To evaluate this limit, we divide every term in the numerator and the denominator by the highest power of $$ x $$ in the denominator, which is $$ x $$. For the square root term in the denominator, we first factor out $$ x^2 $$:

$$ \sqrt{x^2+x+1} = \sqrt{x^2(1+\frac{1}{x}+\frac{1}{x^2})} $$

Since $$ x \rightarrow \infty $$, $$ x $$ is positive, so $$ \sqrt{x^2} = x $$.

$$ \sqrt{x^2+x+1} = x\sqrt{1+\frac{1}{x}+\frac{1}{x^2}} $$

Now, divide the numerator and denominator by $$ x $$:

$$ \lim_{x\rightarrow\infty}\frac{\frac{(1-2b)x}{x}+\frac{(1-b^2)}{x}}{\frac{x\sqrt{1+\frac{1}{x}+\frac{1}{x^2}}}{x}+\frac{x}{x}+\frac{b}{x}} $$

$$ \lim_{x\rightarrow\infty}\frac{1-2b+\frac{1-b^2}{x}}{\sqrt{1+\frac{1}{x}+\frac{1}{x^2}}+1+\frac{b}{x}} $$

As $$ x \rightarrow \infty $$, any term of the form $$ \frac{C}{x^n} $$ (where $$ C $$ is a constant and $$ n>0 $$) approaches 0. Therefore, $$ \frac{1-b^2}{x} \rightarrow 0 $$, $$ \frac{1}{x} \rightarrow 0 $$, $$ \frac{1}{x^2} \rightarrow 0 $$, and $$ \frac{b}{x} \rightarrow 0 $$. The limit simplifies to:

$$ \frac{1-2b+0}{\sqrt{1+0+0}+1+0} $$

$$ \frac{1-2b}{1+1} = \frac{1-2b}{2} $$

We are given that the entire limit is equal to 0. So, we set our simplified limit expression to 0:

$$ \frac{1-2b}{2} = 0 $$

To solve for $$ b $$, multiply both sides by 2 and then solve the resulting equation:

$$ 1-2b = 0 $$

$$ 2b = 1 $$

$$ b = \frac{1}{2} $$

Thus, we found the values $$ a=1 $$ and $$ b=\frac{1}{2} $$. The point $$ (a,b) $$ is $$ (1, \frac{1}{2}) $$.

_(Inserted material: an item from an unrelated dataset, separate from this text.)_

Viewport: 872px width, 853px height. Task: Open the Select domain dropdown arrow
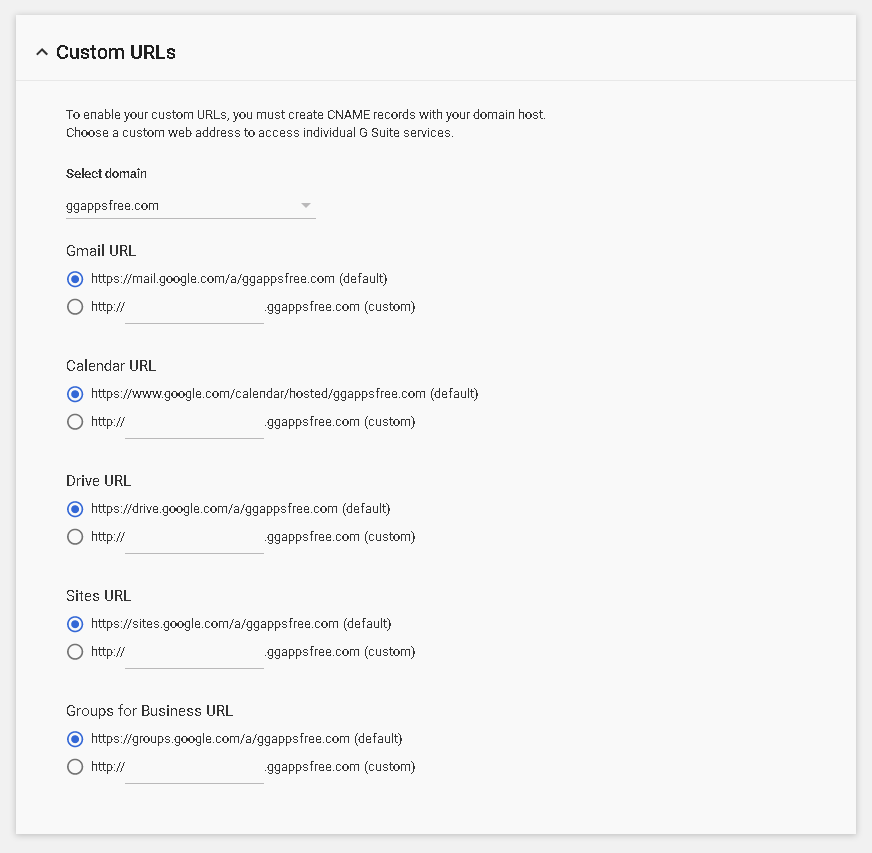[305, 206]
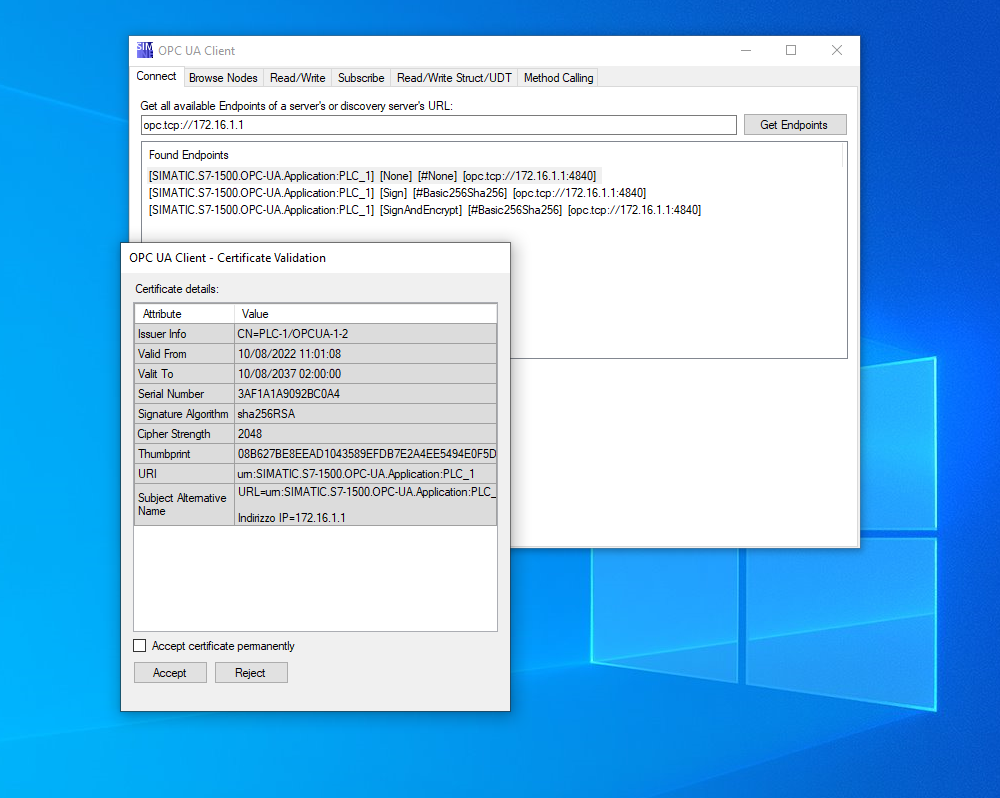Open the Read/Write Struct/UDT tab
This screenshot has width=1000, height=798.
point(454,77)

**step5 Check which line the point (a,b) lies on**

Now we need to determine which of the given linear equations the point $$ (1, \frac{1}{2}) $$ satisfies. We will substitute $$ x=1 $$ and $$ y=\frac{1}{2} $$ into each equation.

Option A: $$ x-y+3=0 $$

$$ 1 - \frac{1}{2} + 3 = \frac{2}{2} - \frac{1}{2} + \frac{6}{2} = \frac{2-1+6}{2} = \frac{7}{2} $$

Since $$ \frac{7}{2} \neq 0 $$, the point does not lie on line A.

Option B: $$ 3x+4y-5=0 $$

$$ 3(1) + 4(\frac{1}{2}) - 5 = 3 + 2 - 5 = 5 - 5 = 0 $$

Since the equation equals 0, the point $$ (1, \frac{1}{2}) $$ lies on line B.

Option C: $$ x+6y+2=0 $$

$$ 1 + 6(\frac{1}{2}) + 2 = 1 + 3 + 2 = 6 $$

Since $$ 6 \neq 0 $$, the point does not lie on line C.

Option D: $$ x+2y+3=0 $$

$$ 1 + 2(\frac{1}{2}) + 3 = 1 + 1 + 3 = 5 $$

Since $$ 5 \neq 0 $$, the point does not lie on line D.

Therefore, the point $$ (a,b) $$ lies on the line $$ 3x+4y-5=0 $$.